かく言う私も、最初の職場で適応できず、誰にも相談できず、盛大に自身の殻に閉じこもった経験がある。「幸せになんかなる資格はない」という思いが頭を離れなくなってしまって、にっちもさっちもいかなくなった。
環境を変えることで最悪の状況からは脱することが出来たが、折れた心はなかなか元通りにはならない。そんな時、思いついたのが「好きなものをノートに書く」ことだ。面白かった本の感想、好きな詩、好きな歌、好きなケーキのお店。お気に入りのペンで、きれいな字で、ゆっくり書く。情報が足りなければ、調べて記入した。イラストもいれた。元気になるまでは辛い日々だったけど、文字を書いている時は楽しい気持ちになれた気がする。

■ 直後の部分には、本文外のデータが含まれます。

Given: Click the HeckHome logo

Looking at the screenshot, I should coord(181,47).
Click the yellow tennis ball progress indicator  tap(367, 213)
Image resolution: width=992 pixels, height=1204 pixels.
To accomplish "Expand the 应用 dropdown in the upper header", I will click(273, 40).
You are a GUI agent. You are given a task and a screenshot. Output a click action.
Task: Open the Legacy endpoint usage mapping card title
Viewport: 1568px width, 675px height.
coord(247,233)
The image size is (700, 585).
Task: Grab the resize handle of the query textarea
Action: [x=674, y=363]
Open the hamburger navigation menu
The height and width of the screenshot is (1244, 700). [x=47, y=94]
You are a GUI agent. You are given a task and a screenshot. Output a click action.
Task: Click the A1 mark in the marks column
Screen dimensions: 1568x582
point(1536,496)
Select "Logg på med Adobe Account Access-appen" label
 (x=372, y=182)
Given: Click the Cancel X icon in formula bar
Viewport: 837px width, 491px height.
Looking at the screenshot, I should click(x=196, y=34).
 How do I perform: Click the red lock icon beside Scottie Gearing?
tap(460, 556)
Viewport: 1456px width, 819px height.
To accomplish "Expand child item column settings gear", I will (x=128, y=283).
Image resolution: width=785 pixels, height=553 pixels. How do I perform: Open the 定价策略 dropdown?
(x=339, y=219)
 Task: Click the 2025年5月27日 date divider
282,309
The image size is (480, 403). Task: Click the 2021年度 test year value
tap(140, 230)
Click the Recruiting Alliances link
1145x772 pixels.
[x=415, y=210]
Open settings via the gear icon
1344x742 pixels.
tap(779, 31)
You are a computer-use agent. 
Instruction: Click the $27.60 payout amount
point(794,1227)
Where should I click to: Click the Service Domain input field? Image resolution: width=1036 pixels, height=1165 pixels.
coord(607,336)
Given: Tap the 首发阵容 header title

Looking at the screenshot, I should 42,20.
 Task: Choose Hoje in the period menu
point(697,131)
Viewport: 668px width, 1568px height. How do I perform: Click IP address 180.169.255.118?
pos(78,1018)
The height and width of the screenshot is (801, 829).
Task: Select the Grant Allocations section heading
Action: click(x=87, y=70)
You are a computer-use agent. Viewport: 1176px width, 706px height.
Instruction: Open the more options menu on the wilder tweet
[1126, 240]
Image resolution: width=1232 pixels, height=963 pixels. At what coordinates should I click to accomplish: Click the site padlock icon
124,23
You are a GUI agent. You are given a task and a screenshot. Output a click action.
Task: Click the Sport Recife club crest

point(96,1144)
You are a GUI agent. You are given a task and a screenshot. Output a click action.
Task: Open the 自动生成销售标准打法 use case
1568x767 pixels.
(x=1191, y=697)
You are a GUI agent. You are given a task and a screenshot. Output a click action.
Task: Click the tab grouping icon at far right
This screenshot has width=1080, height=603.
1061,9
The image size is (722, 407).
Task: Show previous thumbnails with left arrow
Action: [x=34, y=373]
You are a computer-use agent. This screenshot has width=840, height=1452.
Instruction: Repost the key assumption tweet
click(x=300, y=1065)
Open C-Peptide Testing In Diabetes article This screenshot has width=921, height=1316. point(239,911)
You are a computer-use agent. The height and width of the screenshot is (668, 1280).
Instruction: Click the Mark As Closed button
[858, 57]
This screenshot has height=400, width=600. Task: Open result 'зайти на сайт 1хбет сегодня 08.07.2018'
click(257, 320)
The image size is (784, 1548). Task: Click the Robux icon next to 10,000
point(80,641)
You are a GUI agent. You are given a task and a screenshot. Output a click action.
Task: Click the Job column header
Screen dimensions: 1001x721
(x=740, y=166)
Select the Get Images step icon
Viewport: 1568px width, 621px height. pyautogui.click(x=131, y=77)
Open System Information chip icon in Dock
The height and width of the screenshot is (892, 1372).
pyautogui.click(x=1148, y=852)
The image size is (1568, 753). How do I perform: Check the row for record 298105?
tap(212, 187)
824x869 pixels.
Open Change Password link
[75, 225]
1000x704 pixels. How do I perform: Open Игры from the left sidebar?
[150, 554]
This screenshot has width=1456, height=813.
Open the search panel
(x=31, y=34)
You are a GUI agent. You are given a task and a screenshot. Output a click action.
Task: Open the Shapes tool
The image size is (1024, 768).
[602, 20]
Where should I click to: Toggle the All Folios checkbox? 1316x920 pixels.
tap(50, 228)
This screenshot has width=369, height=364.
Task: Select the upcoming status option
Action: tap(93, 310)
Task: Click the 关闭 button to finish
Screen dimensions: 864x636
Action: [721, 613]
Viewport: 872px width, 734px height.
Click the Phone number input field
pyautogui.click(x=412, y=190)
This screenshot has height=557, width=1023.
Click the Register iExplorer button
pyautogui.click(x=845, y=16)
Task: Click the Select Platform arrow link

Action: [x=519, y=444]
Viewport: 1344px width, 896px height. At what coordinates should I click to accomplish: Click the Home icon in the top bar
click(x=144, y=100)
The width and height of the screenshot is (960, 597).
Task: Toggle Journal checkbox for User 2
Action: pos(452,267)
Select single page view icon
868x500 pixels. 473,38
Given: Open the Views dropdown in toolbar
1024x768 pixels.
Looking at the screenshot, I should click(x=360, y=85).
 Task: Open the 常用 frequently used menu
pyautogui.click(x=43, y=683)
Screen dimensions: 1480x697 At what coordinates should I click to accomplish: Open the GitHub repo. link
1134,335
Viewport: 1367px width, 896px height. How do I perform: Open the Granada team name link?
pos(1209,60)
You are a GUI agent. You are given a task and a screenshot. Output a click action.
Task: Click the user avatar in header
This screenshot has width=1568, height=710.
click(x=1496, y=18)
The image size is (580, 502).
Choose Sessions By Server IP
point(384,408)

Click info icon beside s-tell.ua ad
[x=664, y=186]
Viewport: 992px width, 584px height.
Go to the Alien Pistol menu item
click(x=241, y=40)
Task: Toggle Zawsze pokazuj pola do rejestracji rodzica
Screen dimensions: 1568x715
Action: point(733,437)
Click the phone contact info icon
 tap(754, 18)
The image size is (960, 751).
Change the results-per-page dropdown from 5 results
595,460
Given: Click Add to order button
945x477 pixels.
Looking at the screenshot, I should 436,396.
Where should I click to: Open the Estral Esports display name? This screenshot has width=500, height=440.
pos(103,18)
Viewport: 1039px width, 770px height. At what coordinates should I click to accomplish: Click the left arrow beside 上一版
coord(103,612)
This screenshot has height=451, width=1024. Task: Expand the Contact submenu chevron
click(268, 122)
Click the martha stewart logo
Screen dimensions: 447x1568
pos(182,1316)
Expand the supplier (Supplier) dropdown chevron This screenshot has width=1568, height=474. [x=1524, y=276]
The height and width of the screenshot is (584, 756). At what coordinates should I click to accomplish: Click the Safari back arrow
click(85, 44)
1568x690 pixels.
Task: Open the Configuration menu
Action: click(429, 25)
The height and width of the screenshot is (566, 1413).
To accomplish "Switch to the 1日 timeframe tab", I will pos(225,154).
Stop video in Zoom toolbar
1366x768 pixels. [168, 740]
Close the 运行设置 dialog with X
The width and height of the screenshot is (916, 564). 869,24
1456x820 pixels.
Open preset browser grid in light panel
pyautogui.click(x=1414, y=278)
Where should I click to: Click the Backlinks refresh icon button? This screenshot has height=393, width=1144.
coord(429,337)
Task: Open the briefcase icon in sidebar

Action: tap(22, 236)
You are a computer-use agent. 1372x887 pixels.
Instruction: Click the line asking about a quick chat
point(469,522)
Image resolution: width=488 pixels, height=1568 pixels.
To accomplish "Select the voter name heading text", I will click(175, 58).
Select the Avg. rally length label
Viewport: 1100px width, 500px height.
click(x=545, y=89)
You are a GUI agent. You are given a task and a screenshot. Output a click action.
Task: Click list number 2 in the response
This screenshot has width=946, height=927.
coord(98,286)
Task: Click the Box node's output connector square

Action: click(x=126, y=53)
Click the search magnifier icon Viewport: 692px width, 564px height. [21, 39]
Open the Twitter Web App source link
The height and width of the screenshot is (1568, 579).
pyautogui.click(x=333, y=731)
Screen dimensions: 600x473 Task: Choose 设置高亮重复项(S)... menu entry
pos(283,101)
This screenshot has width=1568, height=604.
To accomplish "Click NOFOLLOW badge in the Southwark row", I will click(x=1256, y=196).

嫌なことばっかりに気をとられて、楽しかったことや好きなもののことを思わず忘れてしまうことがある。そんな時のために、このノートがある。
また辛いことがあった時、このノートを開いて「ここのケーキ、おいしかったなぁ」と思い出せたら、明日のおやつに買ってみる。見失いそうな自分を取り戻すためのノート。
TwitterもInstagramもやってるけど、これだけは誰にも見せないつもりだ。